→ **What is expected**
Give back, unchanged, the line containing "This screenshot has width=2400, height=1260." and every line after it up to the end of the listing.

>>>

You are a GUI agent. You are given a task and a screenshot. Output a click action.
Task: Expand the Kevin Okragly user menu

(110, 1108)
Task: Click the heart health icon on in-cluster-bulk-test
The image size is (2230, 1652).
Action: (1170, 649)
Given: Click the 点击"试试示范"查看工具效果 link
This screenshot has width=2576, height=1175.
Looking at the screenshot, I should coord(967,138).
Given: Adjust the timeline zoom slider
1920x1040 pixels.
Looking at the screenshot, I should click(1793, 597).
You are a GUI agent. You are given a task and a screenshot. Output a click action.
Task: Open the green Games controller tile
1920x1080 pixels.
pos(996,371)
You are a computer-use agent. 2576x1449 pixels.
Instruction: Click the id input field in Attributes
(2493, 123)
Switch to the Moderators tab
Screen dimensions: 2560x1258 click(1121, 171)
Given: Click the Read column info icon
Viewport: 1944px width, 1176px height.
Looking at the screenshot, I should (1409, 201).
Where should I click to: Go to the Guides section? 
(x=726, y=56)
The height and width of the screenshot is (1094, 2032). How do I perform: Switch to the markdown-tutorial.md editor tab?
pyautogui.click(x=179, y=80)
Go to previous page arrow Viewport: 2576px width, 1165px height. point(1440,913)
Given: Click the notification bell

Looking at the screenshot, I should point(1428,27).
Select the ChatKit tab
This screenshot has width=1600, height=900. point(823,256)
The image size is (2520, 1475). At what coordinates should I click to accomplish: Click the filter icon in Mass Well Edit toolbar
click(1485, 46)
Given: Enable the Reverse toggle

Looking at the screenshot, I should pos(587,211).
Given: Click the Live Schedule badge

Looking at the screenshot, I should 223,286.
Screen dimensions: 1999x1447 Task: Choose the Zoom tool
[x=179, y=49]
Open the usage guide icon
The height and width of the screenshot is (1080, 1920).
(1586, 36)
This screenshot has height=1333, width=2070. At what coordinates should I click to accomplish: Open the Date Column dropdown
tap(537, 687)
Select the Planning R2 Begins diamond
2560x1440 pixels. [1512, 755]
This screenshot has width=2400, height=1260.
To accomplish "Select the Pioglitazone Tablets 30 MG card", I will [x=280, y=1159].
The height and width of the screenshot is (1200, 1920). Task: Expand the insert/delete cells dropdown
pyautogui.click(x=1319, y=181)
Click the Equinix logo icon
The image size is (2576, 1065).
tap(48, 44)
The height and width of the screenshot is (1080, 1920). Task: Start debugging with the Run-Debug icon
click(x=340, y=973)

<<<

→ **Worked solution**
This screenshot has width=2400, height=1260.
To accomplish "Select the Pioglitazone Tablets 30 MG card", I will [x=280, y=1159].
The height and width of the screenshot is (1200, 1920). Task: Expand the insert/delete cells dropdown
pyautogui.click(x=1319, y=181)
Click the Equinix logo icon
The image size is (2576, 1065).
tap(48, 44)
The height and width of the screenshot is (1080, 1920). Task: Start debugging with the Run-Debug icon
click(x=340, y=973)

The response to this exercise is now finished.